A better understanding of P2 promoter activity in the presence of AIP can therefore lead to a rational design and prediction of P2-regulated viral and DspB production in the presence of a S. aureus biofilm.



Approach

As was common in other iGEM projects, we tried to measure P2 activity based on the production of green fluorescent protein (GFP e.g. BBa_E0040) over time. A negative control of GFP under the control of a Pbad promoter (BBa_I13453) will be used. A positive control of GFP under the control of a constitutive promoter (J23100) will be used. All other parts were kept the same: RBS (BBa_B0034), terminator (BBa_B0015) and GFP (BBa_E0040 and BBa_I145015). See parts BBa_K391009 and BBa_K391001 for more information. Fluorescence can be used via FACS.


There were several difficulties in trying to characterize the P2 promoter:(i) the agr operon is already present in most S. aureus strains and (ii) the auto-catalytic agr system makes it difficult to relate P2 activity directly to AIP concentration.


Therefore, we decided to use an agr operon null strain SH 1001 (Thoendel and Horswill, 2009). Without AgrA and AgrC, it is not possible for the host to detect AIP and so it was decided that agrAC would be cloned onto a plasmid and transformed into SH1001 via electroporation . To remove auto-catalytic activity, agrAC would be placed under the control of a constitutive promoter. It was hoped that a steady state of agr AC would exist after time. P2-GFP constructs (including negative and positive controls, as defined above) would be cloned onto the same plasmid and placed also into SH1001. AIP concentration could then be varied and P2 activity would be directly related to AIP concentration.


Primers (BBa_K391002 and BBa_K391003) were designed to PCR off agrAC including its associated ribosomal binding sites. Even though it was possible to PCR off agrAC, as shown through the correct band size after gel electrophoresis, the process of cloning agrAC onto biobrick plasmids pSB1C3 and psB13 failed persistently. Therefore, to complete the project, it was decided to reduce the scope of the track to showing if the Biobrick P2 part works or not. The promoter-reporter constructs were electroporated into RN4220 (derived from NCTC 8325; mutated and selected for compatibility with restriction sites and E. coli DNA). It is expected that the host containing the P2 construct will show increased fluorescence over time as its natural agr system activates. Comparing the fluorescence of the P2 construct with the negative and positive controls should result in useable data that future iGEM teams will appreciate. Biobrick plasmids were not used in this case, as it lacks replication genes for replication in S. aureus. Novick Lab’s pCN33 (Charpentier, et al. , 2004) will be used instead. This plasmid contains both E. coli and S. aureus replicons and also erythromycin and ampicillin resistance genes. The multiple cloning site region of pCN33 is compatible with EcoRI and PstI sites in Biobricks. In other words, it can serve as a final expression vector for Biobrick parts with S. aureus as a host.
--------
WHAT TO WORK ON
#1 In the P2 promoter text above, which plasmid was used in place of Biobrick plasmids?
#2 Extract the passage of the P2 promoter text above word for word, starting with "As was common" and going on through "directly to AIP concentration.".

Dataset entries
--------
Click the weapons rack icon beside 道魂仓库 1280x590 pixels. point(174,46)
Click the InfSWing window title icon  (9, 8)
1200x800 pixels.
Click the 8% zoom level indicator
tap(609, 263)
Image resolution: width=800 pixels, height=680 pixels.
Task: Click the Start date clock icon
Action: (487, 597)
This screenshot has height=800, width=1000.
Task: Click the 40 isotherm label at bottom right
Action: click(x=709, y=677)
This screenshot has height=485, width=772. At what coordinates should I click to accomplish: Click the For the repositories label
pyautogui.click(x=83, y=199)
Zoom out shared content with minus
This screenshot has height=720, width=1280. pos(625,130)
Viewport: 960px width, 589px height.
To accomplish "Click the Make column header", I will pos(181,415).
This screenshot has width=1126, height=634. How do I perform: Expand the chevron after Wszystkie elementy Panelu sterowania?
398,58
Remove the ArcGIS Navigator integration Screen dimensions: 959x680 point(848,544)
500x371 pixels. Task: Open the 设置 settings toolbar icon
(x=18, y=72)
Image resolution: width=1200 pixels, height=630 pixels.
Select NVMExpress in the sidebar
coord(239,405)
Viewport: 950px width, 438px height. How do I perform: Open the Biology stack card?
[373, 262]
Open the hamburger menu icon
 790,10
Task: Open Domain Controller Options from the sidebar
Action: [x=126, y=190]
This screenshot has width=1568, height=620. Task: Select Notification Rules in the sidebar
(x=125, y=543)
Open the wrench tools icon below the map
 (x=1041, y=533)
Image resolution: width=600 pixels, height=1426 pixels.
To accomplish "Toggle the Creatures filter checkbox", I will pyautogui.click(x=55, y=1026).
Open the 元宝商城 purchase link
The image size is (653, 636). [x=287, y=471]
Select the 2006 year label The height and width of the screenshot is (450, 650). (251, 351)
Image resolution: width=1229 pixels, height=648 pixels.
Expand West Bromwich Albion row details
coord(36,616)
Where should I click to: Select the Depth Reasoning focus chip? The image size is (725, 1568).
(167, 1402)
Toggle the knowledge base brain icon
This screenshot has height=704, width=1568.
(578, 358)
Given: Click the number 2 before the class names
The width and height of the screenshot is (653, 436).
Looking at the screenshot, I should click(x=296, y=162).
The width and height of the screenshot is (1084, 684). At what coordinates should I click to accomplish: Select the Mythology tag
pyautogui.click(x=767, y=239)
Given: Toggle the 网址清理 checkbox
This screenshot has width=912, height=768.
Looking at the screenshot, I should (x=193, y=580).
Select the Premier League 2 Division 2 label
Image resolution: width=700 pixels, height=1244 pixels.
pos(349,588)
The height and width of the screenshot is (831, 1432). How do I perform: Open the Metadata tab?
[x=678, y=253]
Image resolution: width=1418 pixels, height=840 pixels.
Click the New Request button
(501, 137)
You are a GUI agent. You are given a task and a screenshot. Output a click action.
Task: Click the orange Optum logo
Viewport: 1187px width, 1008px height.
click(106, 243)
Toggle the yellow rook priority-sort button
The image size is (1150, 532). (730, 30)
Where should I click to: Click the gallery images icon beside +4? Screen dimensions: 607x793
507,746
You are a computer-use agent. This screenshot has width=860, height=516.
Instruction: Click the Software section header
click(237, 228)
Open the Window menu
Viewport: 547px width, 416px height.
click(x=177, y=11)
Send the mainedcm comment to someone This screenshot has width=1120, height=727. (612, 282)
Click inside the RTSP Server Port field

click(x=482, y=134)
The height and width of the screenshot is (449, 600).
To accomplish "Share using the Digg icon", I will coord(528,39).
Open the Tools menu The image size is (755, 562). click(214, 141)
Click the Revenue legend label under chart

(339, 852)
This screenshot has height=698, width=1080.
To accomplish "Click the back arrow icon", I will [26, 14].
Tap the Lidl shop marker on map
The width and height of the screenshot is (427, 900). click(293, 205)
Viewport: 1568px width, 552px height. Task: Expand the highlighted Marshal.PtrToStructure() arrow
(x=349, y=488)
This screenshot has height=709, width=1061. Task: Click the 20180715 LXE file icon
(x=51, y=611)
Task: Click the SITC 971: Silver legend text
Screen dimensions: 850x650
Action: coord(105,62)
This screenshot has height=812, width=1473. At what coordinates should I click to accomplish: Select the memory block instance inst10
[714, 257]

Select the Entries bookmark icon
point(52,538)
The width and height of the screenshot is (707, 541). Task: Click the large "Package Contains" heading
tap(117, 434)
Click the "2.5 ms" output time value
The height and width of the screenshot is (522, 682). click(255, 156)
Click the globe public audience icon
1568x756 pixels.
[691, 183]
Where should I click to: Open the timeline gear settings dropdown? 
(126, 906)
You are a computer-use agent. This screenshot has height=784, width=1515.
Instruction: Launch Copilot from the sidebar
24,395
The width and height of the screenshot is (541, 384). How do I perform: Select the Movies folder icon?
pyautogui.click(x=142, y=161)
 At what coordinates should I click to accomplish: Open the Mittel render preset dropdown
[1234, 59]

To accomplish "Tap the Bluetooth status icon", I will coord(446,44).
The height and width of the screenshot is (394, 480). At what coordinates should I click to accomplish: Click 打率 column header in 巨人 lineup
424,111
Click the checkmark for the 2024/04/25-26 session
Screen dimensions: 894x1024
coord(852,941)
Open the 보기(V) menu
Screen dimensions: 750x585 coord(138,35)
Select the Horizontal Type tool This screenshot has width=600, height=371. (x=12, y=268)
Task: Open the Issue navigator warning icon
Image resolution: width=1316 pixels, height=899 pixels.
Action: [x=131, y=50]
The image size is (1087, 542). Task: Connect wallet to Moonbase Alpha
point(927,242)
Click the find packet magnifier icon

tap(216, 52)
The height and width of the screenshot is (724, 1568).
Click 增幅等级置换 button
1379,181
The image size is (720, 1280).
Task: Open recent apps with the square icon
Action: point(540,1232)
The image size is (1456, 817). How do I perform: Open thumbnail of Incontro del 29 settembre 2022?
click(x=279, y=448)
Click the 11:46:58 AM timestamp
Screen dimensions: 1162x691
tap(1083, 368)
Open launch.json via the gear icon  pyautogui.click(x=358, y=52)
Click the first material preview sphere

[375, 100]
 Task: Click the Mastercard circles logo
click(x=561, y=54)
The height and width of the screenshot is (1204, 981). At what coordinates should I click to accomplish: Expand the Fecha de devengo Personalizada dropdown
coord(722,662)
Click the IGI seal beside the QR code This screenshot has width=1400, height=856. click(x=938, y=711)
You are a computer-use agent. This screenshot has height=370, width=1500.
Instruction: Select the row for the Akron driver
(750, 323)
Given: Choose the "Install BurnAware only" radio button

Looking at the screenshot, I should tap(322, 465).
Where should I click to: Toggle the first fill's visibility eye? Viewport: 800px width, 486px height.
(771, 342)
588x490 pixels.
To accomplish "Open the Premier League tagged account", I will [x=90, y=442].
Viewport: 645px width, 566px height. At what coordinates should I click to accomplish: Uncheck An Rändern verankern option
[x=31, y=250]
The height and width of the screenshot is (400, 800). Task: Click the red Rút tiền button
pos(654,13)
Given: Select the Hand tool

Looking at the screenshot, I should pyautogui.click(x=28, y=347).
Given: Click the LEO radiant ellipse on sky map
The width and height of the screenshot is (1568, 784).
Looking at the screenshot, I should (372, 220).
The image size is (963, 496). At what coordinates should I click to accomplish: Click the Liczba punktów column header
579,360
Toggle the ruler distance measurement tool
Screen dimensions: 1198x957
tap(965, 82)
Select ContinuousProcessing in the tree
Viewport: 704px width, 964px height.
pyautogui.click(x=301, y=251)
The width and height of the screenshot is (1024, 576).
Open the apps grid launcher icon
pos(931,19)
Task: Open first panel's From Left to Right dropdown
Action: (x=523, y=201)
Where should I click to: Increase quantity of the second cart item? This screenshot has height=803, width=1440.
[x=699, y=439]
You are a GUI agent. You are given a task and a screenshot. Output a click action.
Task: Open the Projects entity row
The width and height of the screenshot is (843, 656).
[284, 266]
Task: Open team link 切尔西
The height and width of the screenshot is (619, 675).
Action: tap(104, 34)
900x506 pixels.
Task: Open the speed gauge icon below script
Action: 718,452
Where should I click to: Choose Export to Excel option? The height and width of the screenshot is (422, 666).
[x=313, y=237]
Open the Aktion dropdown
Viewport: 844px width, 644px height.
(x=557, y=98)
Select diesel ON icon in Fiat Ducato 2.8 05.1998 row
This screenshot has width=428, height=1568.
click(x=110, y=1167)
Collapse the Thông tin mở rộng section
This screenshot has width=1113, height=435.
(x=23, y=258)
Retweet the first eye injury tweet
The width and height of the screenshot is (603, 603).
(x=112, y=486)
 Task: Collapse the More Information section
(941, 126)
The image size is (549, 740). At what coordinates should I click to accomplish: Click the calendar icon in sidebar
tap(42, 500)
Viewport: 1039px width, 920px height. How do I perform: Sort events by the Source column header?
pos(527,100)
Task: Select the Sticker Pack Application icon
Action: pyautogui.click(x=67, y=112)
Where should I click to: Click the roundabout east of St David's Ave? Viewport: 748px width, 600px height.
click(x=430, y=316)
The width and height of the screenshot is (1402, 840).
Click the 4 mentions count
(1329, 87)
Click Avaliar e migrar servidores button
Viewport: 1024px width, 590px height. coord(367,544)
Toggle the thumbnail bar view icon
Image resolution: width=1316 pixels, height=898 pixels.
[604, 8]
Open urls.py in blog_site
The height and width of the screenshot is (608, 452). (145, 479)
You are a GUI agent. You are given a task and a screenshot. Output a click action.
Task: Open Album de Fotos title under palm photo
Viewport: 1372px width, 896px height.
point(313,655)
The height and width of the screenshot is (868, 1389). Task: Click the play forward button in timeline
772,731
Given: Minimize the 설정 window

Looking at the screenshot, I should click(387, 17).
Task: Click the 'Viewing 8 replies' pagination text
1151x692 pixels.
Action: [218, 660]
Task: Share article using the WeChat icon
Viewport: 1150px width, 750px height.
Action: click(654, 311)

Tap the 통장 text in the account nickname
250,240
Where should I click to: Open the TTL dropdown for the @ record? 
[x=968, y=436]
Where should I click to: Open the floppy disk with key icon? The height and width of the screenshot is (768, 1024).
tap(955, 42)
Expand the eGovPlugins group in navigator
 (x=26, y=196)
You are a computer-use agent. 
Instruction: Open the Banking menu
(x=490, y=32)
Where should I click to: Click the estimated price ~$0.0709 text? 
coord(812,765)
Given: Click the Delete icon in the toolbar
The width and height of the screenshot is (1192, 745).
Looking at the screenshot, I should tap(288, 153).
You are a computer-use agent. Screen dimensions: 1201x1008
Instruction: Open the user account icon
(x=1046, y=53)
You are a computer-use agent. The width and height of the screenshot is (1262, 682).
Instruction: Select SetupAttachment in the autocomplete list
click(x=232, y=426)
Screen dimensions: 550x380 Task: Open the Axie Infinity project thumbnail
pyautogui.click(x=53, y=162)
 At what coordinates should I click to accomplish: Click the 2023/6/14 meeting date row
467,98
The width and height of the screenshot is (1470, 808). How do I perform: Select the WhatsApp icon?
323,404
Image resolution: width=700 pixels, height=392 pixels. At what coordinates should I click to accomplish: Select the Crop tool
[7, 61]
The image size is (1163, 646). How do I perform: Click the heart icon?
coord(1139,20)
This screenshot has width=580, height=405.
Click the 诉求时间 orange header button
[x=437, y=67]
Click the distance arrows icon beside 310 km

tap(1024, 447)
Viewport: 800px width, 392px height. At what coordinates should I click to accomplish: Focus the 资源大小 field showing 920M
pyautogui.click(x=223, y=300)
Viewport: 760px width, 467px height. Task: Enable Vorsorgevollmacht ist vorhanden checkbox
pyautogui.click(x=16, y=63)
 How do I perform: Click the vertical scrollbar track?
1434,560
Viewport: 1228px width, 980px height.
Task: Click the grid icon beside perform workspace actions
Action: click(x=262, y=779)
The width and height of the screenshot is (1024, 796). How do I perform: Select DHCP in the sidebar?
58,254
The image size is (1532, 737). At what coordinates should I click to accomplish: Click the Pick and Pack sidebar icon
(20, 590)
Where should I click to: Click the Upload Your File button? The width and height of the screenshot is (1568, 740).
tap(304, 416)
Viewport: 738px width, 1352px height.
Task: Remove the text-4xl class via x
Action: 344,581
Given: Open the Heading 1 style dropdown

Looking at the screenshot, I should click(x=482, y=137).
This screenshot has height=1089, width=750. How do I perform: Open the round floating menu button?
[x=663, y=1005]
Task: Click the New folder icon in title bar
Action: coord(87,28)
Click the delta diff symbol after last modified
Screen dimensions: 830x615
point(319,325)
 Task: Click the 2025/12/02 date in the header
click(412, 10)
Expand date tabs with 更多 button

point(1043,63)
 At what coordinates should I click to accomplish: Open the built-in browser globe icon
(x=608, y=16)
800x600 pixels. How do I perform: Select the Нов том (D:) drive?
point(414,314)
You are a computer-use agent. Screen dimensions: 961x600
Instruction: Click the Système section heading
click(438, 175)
--------
ANSWERS GIVEN
#1 Novick Lab's pCN33

#2
As was common in other iGEM projects, we tried to measure P2 activity based on the production of green fluorescent protein (GFP e.g. BBa_E0040) over time. A negative control of GFP under the control of a Pbad promoter (BBa_I13453) will be used. A positive control of GFP under the control of a constitutive promoter (J23100) will be used. All other parts were kept the same: RBS (BBa_B0034), terminator (BBa_B0015) and GFP (BBa_E0040 and BBa_I145015). See parts BBa_K391009 and BBa_K391001 for more information. Fluorescence can be used via FACS.


There were several difficulties in trying to characterize the P2 promoter:(i) the agr operon is already present in most S. aureus strains and (ii) the auto-catalytic agr system makes it difficult to relate P2 activity directly to AIP concentration.